**What is needed:**
Retype the listing below, keeping every line the same.

**Data for the task:**
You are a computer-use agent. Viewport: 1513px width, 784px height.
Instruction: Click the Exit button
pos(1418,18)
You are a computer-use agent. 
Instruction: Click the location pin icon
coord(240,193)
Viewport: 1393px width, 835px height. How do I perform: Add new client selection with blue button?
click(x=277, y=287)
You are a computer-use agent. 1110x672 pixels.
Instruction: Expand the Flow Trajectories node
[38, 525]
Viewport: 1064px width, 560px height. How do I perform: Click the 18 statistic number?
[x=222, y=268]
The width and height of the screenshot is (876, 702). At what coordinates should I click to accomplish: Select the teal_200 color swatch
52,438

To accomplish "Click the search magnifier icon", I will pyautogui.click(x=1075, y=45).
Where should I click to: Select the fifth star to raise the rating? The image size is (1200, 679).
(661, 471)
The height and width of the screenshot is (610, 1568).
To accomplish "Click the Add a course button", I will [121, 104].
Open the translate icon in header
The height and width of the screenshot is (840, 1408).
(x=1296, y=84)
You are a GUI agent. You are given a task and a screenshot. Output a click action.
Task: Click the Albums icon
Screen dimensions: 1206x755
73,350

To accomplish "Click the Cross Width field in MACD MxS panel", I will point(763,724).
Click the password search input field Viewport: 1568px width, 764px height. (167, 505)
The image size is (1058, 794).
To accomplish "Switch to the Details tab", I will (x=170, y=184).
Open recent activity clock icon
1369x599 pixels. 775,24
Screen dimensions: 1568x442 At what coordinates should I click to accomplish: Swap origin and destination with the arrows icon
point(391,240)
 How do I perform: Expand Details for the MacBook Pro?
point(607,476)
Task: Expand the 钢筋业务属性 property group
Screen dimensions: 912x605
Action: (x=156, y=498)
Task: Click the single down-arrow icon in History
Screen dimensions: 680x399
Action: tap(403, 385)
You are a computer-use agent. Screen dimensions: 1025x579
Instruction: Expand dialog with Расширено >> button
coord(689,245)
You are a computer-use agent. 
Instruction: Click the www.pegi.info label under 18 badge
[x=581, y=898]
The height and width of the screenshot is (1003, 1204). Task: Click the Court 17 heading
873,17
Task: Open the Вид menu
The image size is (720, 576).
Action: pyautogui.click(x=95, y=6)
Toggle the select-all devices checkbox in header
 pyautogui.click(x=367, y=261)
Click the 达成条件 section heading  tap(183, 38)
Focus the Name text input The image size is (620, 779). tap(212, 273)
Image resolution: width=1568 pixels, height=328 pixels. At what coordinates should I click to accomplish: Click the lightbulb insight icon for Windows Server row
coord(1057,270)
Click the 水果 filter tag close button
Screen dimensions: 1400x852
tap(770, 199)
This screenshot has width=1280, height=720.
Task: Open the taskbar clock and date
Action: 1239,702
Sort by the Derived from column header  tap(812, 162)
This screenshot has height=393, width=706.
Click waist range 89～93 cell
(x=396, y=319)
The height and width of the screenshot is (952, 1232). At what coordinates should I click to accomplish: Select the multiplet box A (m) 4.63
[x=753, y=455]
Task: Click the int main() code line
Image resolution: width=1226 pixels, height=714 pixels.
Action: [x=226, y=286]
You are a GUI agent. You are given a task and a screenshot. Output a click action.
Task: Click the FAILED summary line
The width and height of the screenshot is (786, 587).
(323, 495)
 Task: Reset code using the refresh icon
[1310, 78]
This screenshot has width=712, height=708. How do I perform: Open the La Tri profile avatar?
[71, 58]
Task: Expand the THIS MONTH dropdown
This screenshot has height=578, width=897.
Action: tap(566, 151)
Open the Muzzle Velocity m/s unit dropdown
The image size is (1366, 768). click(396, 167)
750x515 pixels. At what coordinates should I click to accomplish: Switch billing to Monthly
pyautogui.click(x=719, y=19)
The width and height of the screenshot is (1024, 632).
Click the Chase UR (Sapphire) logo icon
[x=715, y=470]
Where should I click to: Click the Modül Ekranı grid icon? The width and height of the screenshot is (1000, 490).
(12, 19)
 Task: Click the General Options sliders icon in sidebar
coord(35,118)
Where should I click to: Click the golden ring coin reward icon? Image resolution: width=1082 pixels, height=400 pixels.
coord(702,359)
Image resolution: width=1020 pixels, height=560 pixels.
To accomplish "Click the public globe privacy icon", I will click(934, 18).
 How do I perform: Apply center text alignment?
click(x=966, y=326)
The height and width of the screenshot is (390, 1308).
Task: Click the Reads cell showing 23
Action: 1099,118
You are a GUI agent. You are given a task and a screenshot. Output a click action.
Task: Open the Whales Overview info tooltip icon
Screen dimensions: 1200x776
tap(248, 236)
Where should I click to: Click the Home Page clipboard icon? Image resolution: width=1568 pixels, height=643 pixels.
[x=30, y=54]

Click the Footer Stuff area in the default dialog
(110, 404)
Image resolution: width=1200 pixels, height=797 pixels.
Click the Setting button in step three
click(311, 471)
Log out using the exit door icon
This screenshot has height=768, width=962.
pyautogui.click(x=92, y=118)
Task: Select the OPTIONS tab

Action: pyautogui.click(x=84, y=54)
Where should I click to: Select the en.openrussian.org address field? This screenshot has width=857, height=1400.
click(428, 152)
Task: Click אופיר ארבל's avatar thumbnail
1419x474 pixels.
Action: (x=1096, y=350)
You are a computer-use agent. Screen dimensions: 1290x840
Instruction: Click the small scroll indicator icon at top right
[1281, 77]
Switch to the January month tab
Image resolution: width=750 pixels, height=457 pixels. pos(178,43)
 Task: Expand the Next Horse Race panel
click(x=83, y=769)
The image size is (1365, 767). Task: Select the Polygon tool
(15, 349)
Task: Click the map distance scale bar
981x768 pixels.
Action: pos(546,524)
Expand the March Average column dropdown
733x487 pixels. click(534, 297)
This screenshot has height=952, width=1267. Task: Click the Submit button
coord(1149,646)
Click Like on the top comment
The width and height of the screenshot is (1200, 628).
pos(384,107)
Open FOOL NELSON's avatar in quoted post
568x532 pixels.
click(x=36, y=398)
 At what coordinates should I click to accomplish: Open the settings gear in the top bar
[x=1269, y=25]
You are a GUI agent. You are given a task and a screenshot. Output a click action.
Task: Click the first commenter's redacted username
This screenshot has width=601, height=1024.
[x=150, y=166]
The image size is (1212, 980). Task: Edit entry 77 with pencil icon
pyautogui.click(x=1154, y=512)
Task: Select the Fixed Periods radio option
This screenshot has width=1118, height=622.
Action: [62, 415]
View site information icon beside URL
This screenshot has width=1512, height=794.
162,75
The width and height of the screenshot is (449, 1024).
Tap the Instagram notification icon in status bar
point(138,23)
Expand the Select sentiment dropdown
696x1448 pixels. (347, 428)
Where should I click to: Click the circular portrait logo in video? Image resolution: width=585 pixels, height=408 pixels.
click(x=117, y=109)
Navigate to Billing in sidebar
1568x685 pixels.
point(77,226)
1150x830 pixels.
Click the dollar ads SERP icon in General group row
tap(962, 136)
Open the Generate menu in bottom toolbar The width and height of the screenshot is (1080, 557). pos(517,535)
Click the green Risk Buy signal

**Result below:**
You are a computer-use agent. Viewport: 1513px width, 784px height.
Instruction: Click the Exit button
pos(1418,18)
You are a computer-use agent. 
Instruction: Click the location pin icon
coord(240,193)
Viewport: 1393px width, 835px height. How do I perform: Add new client selection with blue button?
click(x=277, y=287)
You are a computer-use agent. 1110x672 pixels.
Instruction: Expand the Flow Trajectories node
[38, 525]
Viewport: 1064px width, 560px height. How do I perform: Click the 18 statistic number?
[x=222, y=268]
The width and height of the screenshot is (876, 702). At what coordinates should I click to accomplish: Select the teal_200 color swatch
52,438

To accomplish "Click the search magnifier icon", I will pyautogui.click(x=1075, y=45).
Where should I click to: Select the fifth star to raise the rating? The image size is (1200, 679).
(661, 471)
The height and width of the screenshot is (610, 1568).
To accomplish "Click the Add a course button", I will [121, 104].
Open the translate icon in header
The height and width of the screenshot is (840, 1408).
(x=1296, y=84)
You are a GUI agent. You are given a task and a screenshot. Output a click action.
Task: Click the Albums icon
Screen dimensions: 1206x755
73,350

To accomplish "Click the Cross Width field in MACD MxS panel", I will point(763,724).
Click the password search input field Viewport: 1568px width, 764px height. (167, 505)
The image size is (1058, 794).
To accomplish "Switch to the Details tab", I will (x=170, y=184).
Open recent activity clock icon
1369x599 pixels. 775,24
Screen dimensions: 1568x442 At what coordinates should I click to accomplish: Swap origin and destination with the arrows icon
point(391,240)
 How do I perform: Expand Details for the MacBook Pro?
point(607,476)
Task: Expand the 钢筋业务属性 property group
Screen dimensions: 912x605
Action: (x=156, y=498)
Task: Click the single down-arrow icon in History
Screen dimensions: 680x399
Action: tap(403, 385)
You are a computer-use agent. Screen dimensions: 1025x579
Instruction: Expand dialog with Расширено >> button
coord(689,245)
You are a computer-use agent. 
Instruction: Click the www.pegi.info label under 18 badge
[x=581, y=898]
The height and width of the screenshot is (1003, 1204). Task: Click the Court 17 heading
873,17
Task: Open the Вид menu
The image size is (720, 576).
Action: pyautogui.click(x=95, y=6)
Toggle the select-all devices checkbox in header
 pyautogui.click(x=367, y=261)
Click the 达成条件 section heading  tap(183, 38)
Focus the Name text input The image size is (620, 779). tap(212, 273)
Image resolution: width=1568 pixels, height=328 pixels. At what coordinates should I click to accomplish: Click the lightbulb insight icon for Windows Server row
coord(1057,270)
Click the 水果 filter tag close button
Screen dimensions: 1400x852
tap(770, 199)
This screenshot has width=1280, height=720.
Task: Open the taskbar clock and date
Action: 1239,702
Sort by the Derived from column header  tap(812, 162)
This screenshot has height=393, width=706.
Click waist range 89～93 cell
(x=396, y=319)
The height and width of the screenshot is (952, 1232). At what coordinates should I click to accomplish: Select the multiplet box A (m) 4.63
[x=753, y=455]
Task: Click the int main() code line
Image resolution: width=1226 pixels, height=714 pixels.
Action: [x=226, y=286]
You are a GUI agent. You are given a task and a screenshot. Output a click action.
Task: Click the FAILED summary line
The width and height of the screenshot is (786, 587).
(323, 495)
 Task: Reset code using the refresh icon
[1310, 78]
This screenshot has width=712, height=708. How do I perform: Open the La Tri profile avatar?
[71, 58]
Task: Expand the THIS MONTH dropdown
This screenshot has height=578, width=897.
Action: tap(566, 151)
Open the Muzzle Velocity m/s unit dropdown
The image size is (1366, 768). click(396, 167)
750x515 pixels. At what coordinates should I click to accomplish: Switch billing to Monthly
pyautogui.click(x=719, y=19)
The width and height of the screenshot is (1024, 632).
Click the Chase UR (Sapphire) logo icon
[x=715, y=470]
Where should I click to: Click the Modül Ekranı grid icon? The width and height of the screenshot is (1000, 490).
(12, 19)
 Task: Click the General Options sliders icon in sidebar
coord(35,118)
Where should I click to: Click the golden ring coin reward icon? Image resolution: width=1082 pixels, height=400 pixels.
coord(702,359)
Image resolution: width=1020 pixels, height=560 pixels.
To accomplish "Click the public globe privacy icon", I will click(934, 18).
 How do I perform: Apply center text alignment?
click(x=966, y=326)
The height and width of the screenshot is (390, 1308).
Task: Click the Reads cell showing 23
Action: 1099,118
You are a GUI agent. You are given a task and a screenshot. Output a click action.
Task: Open the Whales Overview info tooltip icon
Screen dimensions: 1200x776
tap(248, 236)
Where should I click to: Click the Home Page clipboard icon? Image resolution: width=1568 pixels, height=643 pixels.
[x=30, y=54]

Click the Footer Stuff area in the default dialog
(110, 404)
Image resolution: width=1200 pixels, height=797 pixels.
Click the Setting button in step three
click(311, 471)
Log out using the exit door icon
This screenshot has height=768, width=962.
pyautogui.click(x=92, y=118)
Task: Select the OPTIONS tab

Action: pyautogui.click(x=84, y=54)
Where should I click to: Select the en.openrussian.org address field? This screenshot has width=857, height=1400.
click(428, 152)
Task: Click אופיר ארבל's avatar thumbnail
1419x474 pixels.
Action: (x=1096, y=350)
You are a computer-use agent. Screen dimensions: 1290x840
Instruction: Click the small scroll indicator icon at top right
[1281, 77]
Switch to the January month tab
Image resolution: width=750 pixels, height=457 pixels. pos(178,43)
 Task: Expand the Next Horse Race panel
click(x=83, y=769)
The image size is (1365, 767). Task: Select the Polygon tool
(15, 349)
Task: Click the map distance scale bar
981x768 pixels.
Action: pos(546,524)
Expand the March Average column dropdown
733x487 pixels. click(534, 297)
This screenshot has height=952, width=1267. Task: Click the Submit button
coord(1149,646)
Click Like on the top comment
The width and height of the screenshot is (1200, 628).
pos(384,107)
Open FOOL NELSON's avatar in quoted post
568x532 pixels.
click(x=36, y=398)
 At what coordinates should I click to accomplish: Open the settings gear in the top bar
[x=1269, y=25]
You are a GUI agent. You are given a task and a screenshot. Output a click action.
Task: Click the first commenter's redacted username
This screenshot has width=601, height=1024.
[x=150, y=166]
The image size is (1212, 980). Task: Edit entry 77 with pencil icon
pyautogui.click(x=1154, y=512)
Task: Select the Fixed Periods radio option
This screenshot has width=1118, height=622.
Action: [62, 415]
View site information icon beside URL
This screenshot has width=1512, height=794.
162,75
The width and height of the screenshot is (449, 1024).
Tap the Instagram notification icon in status bar
point(138,23)
Expand the Select sentiment dropdown
696x1448 pixels. (347, 428)
Where should I click to: Click the circular portrait logo in video? Image resolution: width=585 pixels, height=408 pixels.
click(x=117, y=109)
Navigate to Billing in sidebar
1568x685 pixels.
point(77,226)
1150x830 pixels.
Click the dollar ads SERP icon in General group row
tap(962, 136)
Open the Generate menu in bottom toolbar The width and height of the screenshot is (1080, 557). pos(517,535)
Click the green Risk Buy signal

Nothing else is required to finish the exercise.